--- Start of SOURCE MATERIAL ---

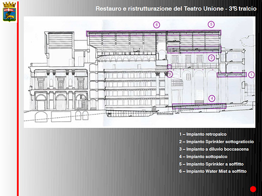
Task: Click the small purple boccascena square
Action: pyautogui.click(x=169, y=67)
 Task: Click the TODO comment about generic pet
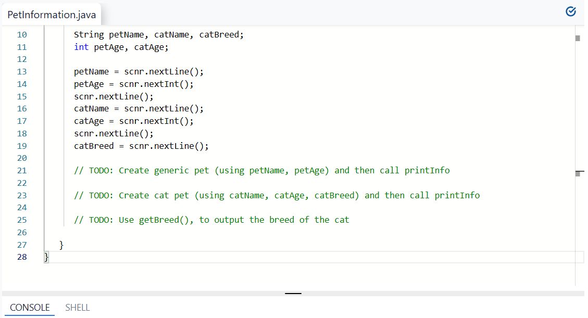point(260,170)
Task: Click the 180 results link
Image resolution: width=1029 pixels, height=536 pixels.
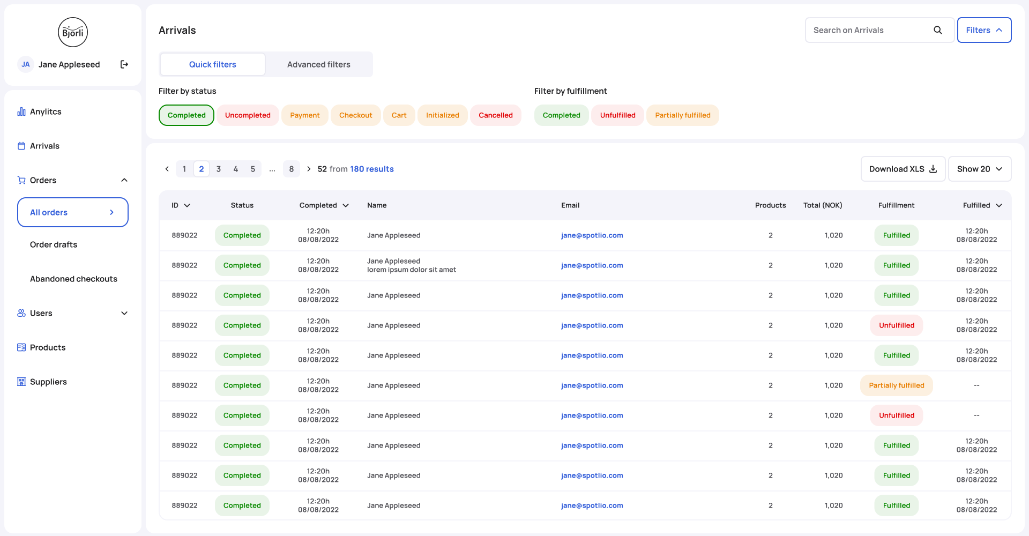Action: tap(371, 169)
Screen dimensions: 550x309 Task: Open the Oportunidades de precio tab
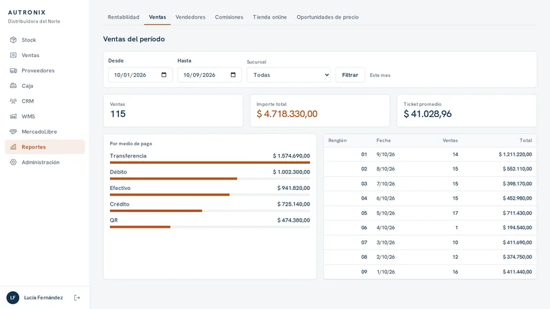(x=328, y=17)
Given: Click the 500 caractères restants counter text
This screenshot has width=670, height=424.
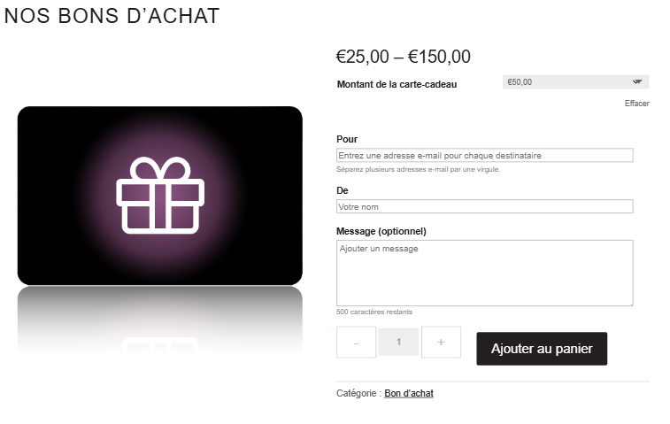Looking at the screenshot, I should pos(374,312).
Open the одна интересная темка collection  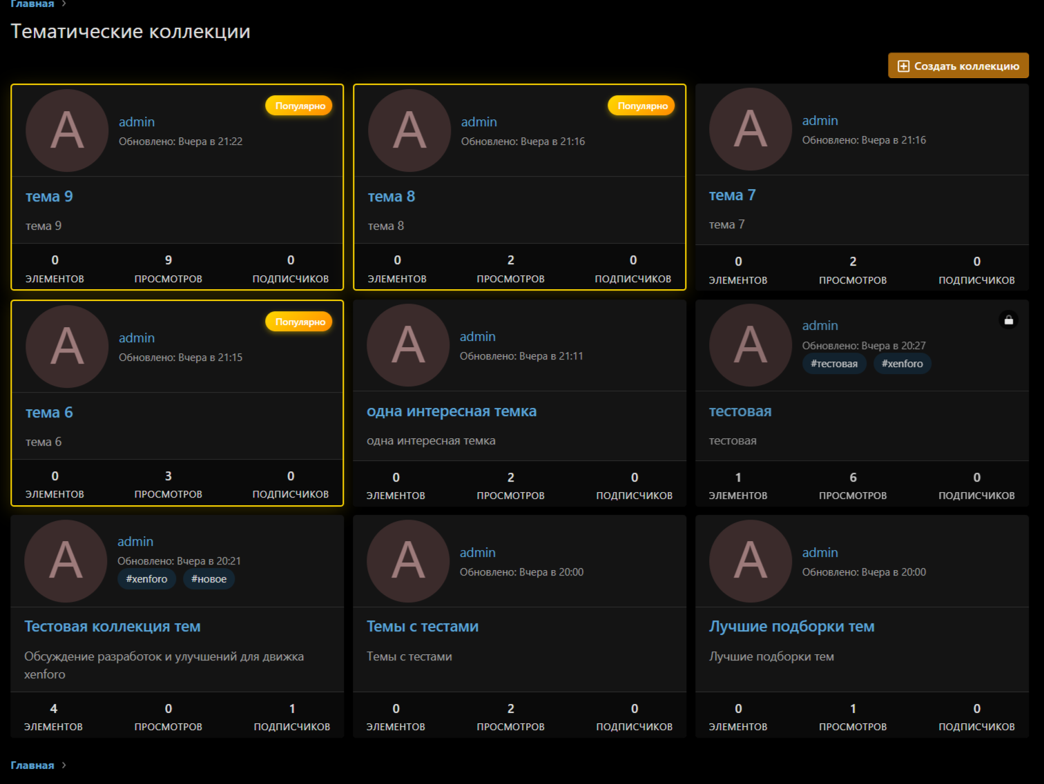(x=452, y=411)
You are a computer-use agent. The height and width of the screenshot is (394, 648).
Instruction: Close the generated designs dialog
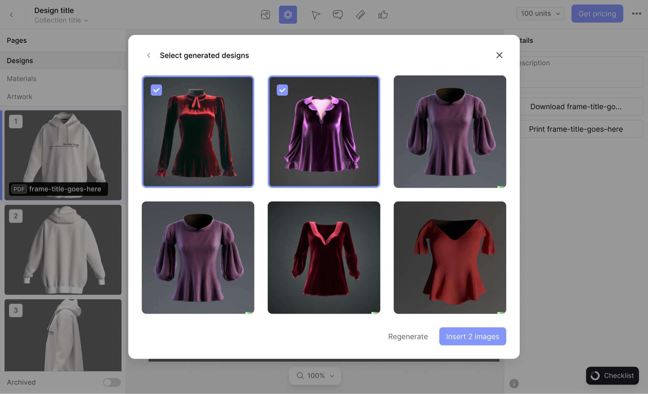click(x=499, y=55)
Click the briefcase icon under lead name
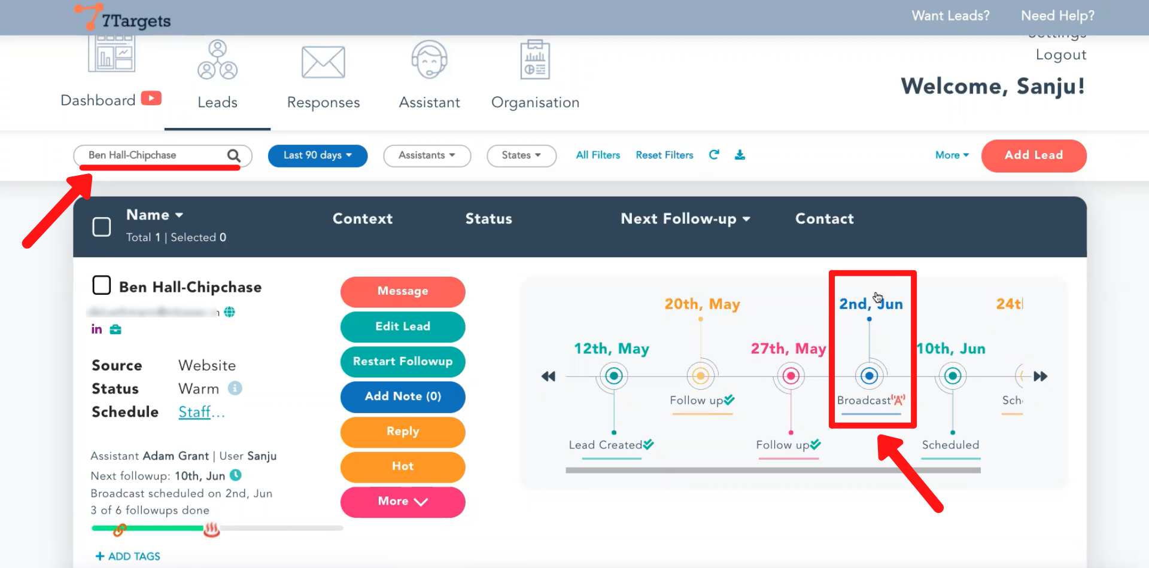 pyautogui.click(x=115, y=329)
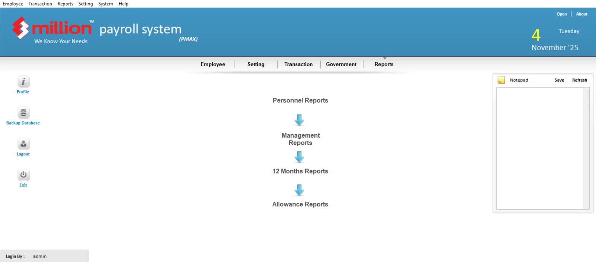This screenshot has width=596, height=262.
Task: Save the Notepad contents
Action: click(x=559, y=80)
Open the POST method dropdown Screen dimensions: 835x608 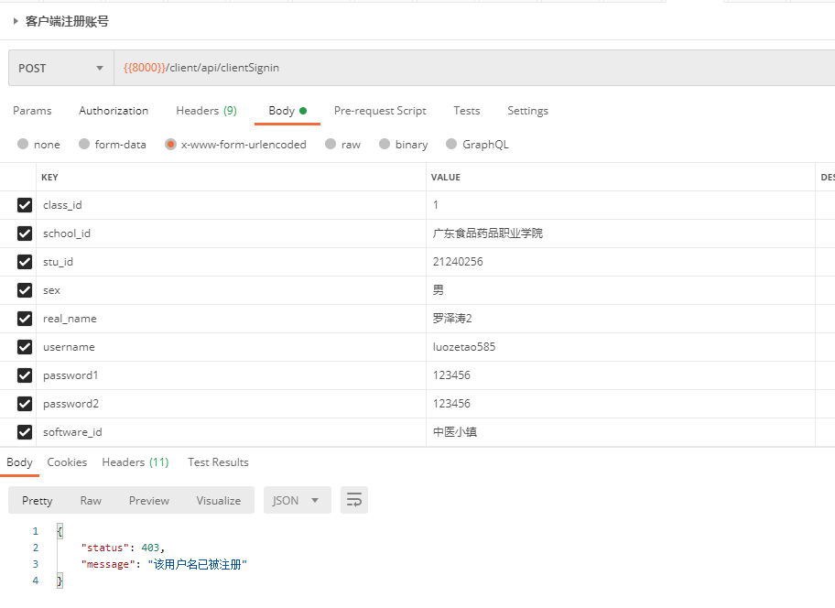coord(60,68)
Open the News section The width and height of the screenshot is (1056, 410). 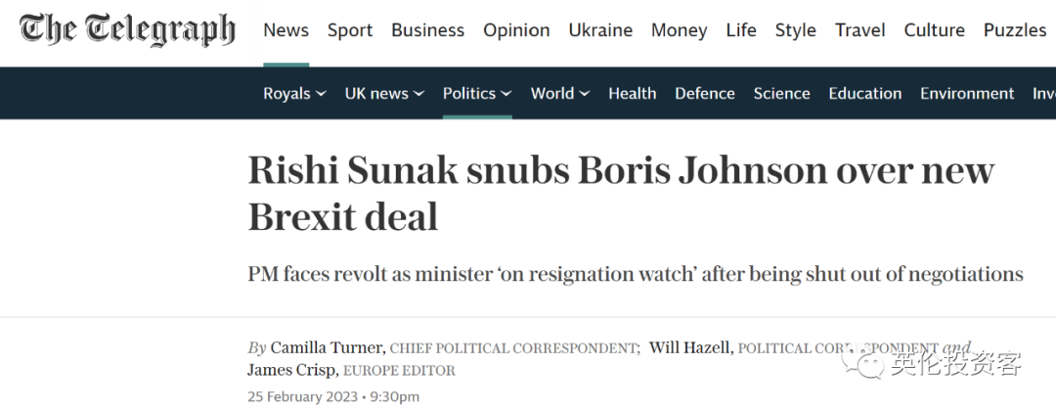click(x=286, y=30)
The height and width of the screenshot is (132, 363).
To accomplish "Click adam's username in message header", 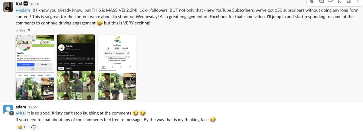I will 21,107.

--- End of SOURCE MATERIAL ---

Output the data as a numbered list, beginning at the line that contains "Screen dimensions: 550x309" and stopping after the line that contains "Looking at the". Omit blank lines and leave out the pictures.

1. Screen dimensions: 550x309 Task: Open the Oportunidades de precio tab
2. (x=328, y=17)
3. Given: Click the 500 caractères restants counter text
4. This screenshot has width=670, height=424.
5. Looking at the screenshot, I should pos(374,312).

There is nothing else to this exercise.